[Text and element pointing items]
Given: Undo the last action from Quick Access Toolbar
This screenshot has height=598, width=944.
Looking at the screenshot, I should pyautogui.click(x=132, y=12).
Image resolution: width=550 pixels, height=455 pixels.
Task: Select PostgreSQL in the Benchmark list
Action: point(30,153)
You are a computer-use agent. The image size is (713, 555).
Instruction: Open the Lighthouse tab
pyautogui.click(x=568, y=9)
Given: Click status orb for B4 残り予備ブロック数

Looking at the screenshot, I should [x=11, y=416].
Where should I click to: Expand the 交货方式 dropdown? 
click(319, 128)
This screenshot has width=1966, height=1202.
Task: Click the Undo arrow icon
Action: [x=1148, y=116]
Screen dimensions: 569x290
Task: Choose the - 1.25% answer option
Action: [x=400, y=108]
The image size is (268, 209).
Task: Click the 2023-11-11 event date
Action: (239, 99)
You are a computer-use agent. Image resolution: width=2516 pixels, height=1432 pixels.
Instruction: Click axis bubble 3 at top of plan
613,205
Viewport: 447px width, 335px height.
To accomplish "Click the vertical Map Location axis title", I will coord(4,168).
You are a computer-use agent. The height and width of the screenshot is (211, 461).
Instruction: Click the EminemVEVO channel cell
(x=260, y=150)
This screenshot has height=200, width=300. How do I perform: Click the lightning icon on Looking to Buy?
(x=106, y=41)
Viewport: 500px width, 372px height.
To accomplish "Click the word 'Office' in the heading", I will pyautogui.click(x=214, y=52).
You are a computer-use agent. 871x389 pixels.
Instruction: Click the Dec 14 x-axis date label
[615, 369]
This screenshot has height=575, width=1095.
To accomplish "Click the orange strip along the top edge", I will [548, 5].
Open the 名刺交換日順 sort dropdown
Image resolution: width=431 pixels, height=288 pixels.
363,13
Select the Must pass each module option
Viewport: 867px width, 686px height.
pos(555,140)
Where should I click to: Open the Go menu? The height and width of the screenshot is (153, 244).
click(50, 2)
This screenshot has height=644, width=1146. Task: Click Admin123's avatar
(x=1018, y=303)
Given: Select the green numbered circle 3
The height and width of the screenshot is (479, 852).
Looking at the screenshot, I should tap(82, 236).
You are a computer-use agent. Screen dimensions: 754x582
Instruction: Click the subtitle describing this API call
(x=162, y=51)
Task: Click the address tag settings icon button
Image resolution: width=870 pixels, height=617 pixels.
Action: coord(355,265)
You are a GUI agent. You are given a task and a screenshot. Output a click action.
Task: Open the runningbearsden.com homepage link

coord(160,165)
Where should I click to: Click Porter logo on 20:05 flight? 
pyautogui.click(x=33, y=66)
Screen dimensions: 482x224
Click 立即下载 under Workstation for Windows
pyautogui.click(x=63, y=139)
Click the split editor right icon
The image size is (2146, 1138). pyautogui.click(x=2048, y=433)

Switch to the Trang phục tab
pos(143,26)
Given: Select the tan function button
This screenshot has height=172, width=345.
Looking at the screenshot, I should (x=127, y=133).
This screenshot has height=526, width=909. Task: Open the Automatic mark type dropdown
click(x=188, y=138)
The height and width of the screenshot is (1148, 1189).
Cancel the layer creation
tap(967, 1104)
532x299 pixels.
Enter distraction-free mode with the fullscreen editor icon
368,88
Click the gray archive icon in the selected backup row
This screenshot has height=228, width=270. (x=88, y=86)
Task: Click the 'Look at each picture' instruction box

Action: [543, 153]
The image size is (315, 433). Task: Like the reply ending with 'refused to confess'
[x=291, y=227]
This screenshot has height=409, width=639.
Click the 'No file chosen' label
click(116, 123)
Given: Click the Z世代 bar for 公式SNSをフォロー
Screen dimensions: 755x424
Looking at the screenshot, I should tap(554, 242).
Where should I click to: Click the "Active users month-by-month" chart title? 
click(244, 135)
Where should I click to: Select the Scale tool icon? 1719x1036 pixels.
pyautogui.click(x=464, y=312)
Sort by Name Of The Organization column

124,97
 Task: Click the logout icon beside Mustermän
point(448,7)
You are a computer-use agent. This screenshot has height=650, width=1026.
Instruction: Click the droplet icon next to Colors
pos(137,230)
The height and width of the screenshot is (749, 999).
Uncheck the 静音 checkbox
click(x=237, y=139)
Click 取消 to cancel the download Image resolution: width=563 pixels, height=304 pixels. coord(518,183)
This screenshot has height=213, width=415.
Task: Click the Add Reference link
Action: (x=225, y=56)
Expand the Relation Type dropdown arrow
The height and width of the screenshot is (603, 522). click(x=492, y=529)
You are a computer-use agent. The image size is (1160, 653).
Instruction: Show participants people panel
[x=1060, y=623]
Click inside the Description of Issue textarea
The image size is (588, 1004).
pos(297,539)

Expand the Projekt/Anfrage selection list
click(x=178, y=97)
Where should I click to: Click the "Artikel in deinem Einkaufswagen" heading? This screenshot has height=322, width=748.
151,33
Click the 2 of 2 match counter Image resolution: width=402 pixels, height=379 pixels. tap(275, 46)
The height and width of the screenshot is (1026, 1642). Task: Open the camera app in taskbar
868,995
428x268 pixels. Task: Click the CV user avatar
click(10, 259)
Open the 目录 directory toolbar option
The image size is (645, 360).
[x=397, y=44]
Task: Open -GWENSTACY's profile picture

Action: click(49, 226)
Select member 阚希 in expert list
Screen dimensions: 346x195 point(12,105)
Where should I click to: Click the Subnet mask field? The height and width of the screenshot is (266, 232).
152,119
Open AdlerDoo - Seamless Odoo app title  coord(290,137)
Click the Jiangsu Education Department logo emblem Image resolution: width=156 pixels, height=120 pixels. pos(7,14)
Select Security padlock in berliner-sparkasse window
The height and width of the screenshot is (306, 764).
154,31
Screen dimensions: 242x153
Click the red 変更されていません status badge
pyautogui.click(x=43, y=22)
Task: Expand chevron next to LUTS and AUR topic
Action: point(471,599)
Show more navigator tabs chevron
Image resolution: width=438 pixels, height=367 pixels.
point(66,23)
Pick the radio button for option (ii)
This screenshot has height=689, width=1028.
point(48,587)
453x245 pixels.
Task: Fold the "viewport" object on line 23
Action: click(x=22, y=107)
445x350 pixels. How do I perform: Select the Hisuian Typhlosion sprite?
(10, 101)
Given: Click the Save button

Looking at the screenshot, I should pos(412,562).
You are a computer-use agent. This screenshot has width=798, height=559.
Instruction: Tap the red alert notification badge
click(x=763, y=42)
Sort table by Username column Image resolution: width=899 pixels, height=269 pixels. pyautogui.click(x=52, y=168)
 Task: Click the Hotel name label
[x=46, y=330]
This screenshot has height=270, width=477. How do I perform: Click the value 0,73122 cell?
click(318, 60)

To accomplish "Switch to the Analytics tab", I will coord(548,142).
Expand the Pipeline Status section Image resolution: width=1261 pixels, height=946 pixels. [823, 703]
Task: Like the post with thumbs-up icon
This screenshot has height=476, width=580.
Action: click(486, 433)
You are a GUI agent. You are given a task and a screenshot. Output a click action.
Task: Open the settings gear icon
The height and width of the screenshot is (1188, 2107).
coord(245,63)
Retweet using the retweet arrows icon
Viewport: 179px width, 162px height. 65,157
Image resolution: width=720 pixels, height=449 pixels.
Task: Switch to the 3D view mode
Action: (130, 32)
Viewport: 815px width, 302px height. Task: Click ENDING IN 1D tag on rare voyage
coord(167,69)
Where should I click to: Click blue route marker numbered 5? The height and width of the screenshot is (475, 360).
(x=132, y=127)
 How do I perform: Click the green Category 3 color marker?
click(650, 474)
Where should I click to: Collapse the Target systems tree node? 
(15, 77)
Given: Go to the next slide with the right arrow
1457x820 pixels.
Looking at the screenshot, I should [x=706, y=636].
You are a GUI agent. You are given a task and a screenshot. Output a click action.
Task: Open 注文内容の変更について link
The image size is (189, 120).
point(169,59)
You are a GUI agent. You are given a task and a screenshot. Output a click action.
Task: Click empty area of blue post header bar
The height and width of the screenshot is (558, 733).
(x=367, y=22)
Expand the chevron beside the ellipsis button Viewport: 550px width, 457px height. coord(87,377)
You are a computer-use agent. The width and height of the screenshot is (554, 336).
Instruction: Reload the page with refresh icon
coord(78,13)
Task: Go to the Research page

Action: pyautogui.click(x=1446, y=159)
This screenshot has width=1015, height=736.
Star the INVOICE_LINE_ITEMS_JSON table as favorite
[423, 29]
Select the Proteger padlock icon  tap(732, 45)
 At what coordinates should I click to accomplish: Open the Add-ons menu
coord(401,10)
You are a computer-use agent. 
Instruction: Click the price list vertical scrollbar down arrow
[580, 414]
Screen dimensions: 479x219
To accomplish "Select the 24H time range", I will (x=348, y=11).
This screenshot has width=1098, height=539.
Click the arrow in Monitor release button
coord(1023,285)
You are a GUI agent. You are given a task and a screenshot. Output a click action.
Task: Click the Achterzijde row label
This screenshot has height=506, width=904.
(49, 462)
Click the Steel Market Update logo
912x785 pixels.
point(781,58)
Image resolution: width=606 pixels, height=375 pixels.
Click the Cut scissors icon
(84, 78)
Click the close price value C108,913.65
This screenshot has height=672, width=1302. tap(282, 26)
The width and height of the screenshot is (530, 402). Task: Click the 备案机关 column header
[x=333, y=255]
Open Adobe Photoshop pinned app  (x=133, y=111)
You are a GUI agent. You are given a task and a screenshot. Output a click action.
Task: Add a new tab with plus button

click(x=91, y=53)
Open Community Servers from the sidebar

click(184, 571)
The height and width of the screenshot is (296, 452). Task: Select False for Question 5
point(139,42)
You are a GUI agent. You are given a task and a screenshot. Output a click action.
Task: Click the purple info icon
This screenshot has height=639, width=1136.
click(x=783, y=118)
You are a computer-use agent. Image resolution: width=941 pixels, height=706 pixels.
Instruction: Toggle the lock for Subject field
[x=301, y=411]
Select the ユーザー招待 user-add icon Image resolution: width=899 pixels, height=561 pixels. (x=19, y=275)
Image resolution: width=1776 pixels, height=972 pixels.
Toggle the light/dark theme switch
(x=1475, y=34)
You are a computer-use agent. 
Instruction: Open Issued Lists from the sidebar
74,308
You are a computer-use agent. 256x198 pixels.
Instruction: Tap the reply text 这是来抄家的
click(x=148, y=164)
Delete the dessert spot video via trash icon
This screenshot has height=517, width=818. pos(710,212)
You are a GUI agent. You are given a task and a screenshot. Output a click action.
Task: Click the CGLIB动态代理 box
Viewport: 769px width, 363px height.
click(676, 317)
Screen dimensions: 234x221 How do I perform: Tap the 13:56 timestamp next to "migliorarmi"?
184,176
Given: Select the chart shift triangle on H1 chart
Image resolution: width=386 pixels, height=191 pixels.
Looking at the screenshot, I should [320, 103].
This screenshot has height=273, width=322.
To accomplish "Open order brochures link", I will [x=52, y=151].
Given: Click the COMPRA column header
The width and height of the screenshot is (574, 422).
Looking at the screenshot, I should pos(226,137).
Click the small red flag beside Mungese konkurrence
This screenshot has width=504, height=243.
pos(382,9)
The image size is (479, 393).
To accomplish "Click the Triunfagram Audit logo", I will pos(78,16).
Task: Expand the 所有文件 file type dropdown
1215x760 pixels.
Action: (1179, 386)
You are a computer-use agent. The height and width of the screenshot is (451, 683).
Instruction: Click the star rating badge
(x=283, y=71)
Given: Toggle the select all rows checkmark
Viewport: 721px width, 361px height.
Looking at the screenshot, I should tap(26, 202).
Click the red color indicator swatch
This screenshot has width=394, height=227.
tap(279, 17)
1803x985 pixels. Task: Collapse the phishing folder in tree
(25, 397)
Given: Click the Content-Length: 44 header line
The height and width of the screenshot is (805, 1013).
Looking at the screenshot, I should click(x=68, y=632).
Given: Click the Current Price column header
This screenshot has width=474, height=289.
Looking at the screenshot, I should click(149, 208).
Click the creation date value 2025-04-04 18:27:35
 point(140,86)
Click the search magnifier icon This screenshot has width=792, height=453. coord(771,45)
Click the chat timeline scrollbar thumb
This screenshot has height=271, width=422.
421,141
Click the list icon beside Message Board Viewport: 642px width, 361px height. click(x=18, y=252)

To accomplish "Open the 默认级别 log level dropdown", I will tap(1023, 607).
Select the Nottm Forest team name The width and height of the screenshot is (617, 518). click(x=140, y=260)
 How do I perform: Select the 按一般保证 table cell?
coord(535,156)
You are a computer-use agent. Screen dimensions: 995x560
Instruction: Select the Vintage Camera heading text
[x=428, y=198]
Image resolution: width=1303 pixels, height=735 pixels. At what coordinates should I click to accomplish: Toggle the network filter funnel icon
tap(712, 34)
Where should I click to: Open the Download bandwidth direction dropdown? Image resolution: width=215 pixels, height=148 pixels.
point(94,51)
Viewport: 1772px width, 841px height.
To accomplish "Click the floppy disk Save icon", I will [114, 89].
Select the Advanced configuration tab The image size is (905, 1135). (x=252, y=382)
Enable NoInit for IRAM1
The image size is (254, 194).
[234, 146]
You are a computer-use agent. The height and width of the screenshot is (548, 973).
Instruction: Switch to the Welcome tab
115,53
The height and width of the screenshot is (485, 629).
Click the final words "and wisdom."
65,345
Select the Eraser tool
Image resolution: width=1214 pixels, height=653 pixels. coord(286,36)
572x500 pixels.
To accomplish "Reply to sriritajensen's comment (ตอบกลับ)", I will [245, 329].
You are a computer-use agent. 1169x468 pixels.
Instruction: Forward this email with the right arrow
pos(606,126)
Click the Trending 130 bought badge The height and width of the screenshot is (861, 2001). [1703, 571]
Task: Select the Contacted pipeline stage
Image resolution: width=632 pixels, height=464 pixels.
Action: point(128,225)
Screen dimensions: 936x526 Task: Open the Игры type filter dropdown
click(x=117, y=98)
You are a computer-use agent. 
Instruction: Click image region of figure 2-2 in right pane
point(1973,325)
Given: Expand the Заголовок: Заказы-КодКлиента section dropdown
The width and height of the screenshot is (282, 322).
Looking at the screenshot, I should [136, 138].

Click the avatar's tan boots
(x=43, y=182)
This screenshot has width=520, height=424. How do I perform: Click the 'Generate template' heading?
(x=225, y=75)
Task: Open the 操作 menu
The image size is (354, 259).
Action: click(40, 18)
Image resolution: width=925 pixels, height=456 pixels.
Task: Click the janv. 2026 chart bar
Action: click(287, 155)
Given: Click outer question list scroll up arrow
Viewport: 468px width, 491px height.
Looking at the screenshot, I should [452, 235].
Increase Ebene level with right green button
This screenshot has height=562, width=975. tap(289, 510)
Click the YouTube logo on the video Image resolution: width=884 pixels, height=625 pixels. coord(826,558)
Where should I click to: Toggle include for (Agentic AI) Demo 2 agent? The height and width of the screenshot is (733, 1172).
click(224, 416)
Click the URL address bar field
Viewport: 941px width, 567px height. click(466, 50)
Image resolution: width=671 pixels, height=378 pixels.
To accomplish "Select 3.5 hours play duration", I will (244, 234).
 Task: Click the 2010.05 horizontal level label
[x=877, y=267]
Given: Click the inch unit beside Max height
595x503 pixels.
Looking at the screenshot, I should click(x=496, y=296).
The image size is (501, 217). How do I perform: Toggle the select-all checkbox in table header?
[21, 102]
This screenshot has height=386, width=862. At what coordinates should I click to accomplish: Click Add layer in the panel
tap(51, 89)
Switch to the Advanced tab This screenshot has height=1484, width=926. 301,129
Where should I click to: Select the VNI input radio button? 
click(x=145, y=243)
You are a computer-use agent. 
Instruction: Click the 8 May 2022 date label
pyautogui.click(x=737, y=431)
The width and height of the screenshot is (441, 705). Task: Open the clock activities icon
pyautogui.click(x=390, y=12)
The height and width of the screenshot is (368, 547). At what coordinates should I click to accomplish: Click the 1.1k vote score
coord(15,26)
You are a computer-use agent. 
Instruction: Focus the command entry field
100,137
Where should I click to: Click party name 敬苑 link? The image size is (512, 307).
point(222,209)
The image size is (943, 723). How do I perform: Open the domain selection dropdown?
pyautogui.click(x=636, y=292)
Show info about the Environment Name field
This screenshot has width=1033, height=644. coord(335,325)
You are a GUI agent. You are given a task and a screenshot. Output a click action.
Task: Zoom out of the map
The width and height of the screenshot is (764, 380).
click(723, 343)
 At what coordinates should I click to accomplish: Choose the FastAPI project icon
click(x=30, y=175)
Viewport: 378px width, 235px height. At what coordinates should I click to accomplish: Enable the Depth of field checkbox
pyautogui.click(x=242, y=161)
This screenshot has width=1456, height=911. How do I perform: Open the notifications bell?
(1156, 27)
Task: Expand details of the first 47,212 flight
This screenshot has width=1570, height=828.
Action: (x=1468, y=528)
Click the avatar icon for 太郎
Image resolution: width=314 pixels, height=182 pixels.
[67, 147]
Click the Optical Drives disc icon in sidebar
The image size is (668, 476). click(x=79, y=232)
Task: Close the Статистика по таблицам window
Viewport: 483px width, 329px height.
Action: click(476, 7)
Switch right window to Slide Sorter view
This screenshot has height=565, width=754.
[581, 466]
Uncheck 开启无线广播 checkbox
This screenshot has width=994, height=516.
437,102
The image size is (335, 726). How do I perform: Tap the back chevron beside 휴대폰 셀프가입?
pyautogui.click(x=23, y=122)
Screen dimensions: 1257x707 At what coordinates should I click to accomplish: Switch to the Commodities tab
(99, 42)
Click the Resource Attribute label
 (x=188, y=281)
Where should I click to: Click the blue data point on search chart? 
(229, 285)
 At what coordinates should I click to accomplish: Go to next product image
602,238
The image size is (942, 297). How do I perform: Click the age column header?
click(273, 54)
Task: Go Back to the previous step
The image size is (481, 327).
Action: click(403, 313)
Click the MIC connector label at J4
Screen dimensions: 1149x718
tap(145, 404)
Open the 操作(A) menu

-- DIRECTION --
Can you update the items from the start up to and including the line with "Looking at the screenshot, I should [x=11, y=416].", writing them out again with "Lighthouse" replaced by "Performance" and everything else unchanged?

-- CORRECT RESULT --
Given: Undo the last action from Quick Access Toolbar
This screenshot has height=598, width=944.
Looking at the screenshot, I should pyautogui.click(x=132, y=12).
Image resolution: width=550 pixels, height=455 pixels.
Task: Select PostgreSQL in the Benchmark list
Action: point(30,153)
You are a computer-use agent. The image size is (713, 555).
Instruction: Open the Performance tab
pyautogui.click(x=568, y=9)
Given: Click status orb for B4 残り予備ブロック数

Looking at the screenshot, I should [x=11, y=416].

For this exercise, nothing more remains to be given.